Greg,

There is a memory component to the tlog, which supports realtime gets. This
memory component grows until there is a commit, so it will appear like a
leak. I suspect that replaying a tlog that was big enough to possibly cause
OOM is also problematic.

One thing you might want to try is going to 15 second commits, and then
kill the Solr instance between the commits. Then watch the memory as the
replaying occurs with the smaller tlog.

Joel




Joel Bernstein
Search Engineer at Heliosearch


On Mon, Dec 23, 2013 at 4:17 PM, Greg Preston <gpres...@marinsoftware.com>wrote:

> Hi Joel,
>
> Thanks for the suggestion.  I could see how decreasing autoCommit time
> would reduce tlog size, and how that could possibly be related to the
> original OOM error.  I'm not seeing how that would make any difference
> once a tlog exists, though?
>
> I have a saved off copy of my data dir that has the 13G index and 2.5G
> tlog.  So I can reproduce the replay -> merge -> memory usage issue
> very quickly.  Changing the autoCommit to possibly avoid the initial
> OOM will take a good bit longer to try to reproduce.  I may try that
> later in the week.

— GOAL 1 —
In the Solr email thread, what commit interval does Joel suggest trying?
The Solr email thread and the entries that follow it are unrelated.

— DATASET CONTENT —

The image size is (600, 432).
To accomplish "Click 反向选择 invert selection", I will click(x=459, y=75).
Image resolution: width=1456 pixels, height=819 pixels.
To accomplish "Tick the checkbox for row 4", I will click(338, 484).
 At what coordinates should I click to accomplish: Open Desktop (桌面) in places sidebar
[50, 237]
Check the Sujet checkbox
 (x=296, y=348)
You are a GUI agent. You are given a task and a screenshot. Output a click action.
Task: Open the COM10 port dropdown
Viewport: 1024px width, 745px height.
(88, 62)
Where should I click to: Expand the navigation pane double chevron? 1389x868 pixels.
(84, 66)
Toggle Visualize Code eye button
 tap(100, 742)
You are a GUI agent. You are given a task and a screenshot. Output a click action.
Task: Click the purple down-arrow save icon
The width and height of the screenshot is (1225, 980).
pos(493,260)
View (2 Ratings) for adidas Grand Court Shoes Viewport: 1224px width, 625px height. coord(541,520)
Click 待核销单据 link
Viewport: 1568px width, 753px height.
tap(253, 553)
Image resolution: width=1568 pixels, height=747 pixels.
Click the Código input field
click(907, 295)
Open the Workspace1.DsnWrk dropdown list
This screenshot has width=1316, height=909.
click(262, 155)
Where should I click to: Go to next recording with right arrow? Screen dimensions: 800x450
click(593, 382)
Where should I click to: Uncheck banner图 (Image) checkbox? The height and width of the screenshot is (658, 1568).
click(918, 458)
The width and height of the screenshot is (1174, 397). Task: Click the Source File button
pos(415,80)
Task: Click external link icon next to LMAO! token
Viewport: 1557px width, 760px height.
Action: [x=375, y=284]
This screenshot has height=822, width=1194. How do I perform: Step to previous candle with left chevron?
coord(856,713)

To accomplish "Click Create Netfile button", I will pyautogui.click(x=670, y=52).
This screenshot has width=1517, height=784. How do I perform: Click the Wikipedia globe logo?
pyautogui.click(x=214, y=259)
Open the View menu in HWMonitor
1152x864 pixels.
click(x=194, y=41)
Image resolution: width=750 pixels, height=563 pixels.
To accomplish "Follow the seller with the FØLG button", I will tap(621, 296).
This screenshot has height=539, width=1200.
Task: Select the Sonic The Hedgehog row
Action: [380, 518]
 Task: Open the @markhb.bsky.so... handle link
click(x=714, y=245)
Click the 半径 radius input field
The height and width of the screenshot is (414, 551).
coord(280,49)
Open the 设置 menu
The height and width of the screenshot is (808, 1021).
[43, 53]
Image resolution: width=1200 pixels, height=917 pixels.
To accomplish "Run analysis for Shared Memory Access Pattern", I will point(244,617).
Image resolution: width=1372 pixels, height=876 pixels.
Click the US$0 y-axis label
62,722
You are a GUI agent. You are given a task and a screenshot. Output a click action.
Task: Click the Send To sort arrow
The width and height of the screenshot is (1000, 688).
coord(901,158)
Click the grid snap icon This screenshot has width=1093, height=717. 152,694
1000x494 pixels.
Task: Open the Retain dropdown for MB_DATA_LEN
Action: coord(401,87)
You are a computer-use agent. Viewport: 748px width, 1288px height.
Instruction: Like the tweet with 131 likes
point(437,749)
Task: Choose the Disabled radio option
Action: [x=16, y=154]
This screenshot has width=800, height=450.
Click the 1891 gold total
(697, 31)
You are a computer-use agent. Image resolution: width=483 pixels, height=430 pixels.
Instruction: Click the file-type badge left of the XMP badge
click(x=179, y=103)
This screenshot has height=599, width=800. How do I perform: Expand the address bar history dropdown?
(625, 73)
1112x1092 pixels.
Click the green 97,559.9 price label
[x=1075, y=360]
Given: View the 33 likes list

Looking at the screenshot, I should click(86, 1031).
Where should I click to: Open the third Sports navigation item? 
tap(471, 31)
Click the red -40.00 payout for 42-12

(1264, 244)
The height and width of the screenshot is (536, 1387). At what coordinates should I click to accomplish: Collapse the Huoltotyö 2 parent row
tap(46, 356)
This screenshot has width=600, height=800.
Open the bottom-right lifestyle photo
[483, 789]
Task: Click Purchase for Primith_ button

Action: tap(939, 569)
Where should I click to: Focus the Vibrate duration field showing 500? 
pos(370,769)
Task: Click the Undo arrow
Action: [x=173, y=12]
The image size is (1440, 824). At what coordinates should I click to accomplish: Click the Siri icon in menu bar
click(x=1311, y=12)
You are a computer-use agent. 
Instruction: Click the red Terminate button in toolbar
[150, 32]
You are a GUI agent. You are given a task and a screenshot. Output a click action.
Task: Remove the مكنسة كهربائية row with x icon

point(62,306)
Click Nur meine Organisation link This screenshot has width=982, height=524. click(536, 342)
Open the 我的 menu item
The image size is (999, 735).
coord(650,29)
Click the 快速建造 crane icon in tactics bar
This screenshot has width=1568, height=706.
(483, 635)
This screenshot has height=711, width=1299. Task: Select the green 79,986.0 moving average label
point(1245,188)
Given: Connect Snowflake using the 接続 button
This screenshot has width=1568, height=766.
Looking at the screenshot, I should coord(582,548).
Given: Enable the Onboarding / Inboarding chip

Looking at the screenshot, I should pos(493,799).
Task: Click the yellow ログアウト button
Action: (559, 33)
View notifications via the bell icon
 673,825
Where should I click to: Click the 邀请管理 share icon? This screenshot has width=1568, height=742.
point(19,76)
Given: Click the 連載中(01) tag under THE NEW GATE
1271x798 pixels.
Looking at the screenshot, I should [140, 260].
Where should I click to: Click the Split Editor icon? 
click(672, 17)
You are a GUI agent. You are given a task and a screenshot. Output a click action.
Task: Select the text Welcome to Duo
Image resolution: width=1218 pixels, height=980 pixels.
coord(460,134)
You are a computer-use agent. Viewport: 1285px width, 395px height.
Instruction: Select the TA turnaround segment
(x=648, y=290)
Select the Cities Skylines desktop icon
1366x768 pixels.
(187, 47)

— GOAL 2 —
Duplicate the entries above, starting at the first line of the entries and ending at the line that contains "coord(856,713)".

— TASK OUTPUT 1 —
15 second commits.

— TASK OUTPUT 2 —
The image size is (600, 432).
To accomplish "Click 反向选择 invert selection", I will click(x=459, y=75).
Image resolution: width=1456 pixels, height=819 pixels.
To accomplish "Tick the checkbox for row 4", I will click(338, 484).
 At what coordinates should I click to accomplish: Open Desktop (桌面) in places sidebar
[50, 237]
Check the Sujet checkbox
 (x=296, y=348)
You are a GUI agent. You are given a task and a screenshot. Output a click action.
Task: Open the COM10 port dropdown
Viewport: 1024px width, 745px height.
(88, 62)
Where should I click to: Expand the navigation pane double chevron? 1389x868 pixels.
(84, 66)
Toggle Visualize Code eye button
 tap(100, 742)
You are a GUI agent. You are given a task and a screenshot. Output a click action.
Task: Click the purple down-arrow save icon
The width and height of the screenshot is (1225, 980).
pos(493,260)
View (2 Ratings) for adidas Grand Court Shoes Viewport: 1224px width, 625px height. coord(541,520)
Click 待核销单据 link
Viewport: 1568px width, 753px height.
tap(253, 553)
Image resolution: width=1568 pixels, height=747 pixels.
Click the Código input field
click(907, 295)
Open the Workspace1.DsnWrk dropdown list
This screenshot has width=1316, height=909.
click(262, 155)
Where should I click to: Go to next recording with right arrow? Screen dimensions: 800x450
click(593, 382)
Where should I click to: Uncheck banner图 (Image) checkbox? The height and width of the screenshot is (658, 1568).
click(918, 458)
The width and height of the screenshot is (1174, 397). Task: Click the Source File button
pos(415,80)
Task: Click external link icon next to LMAO! token
Viewport: 1557px width, 760px height.
Action: [x=375, y=284]
This screenshot has height=822, width=1194. How do I perform: Step to previous candle with left chevron?
coord(856,713)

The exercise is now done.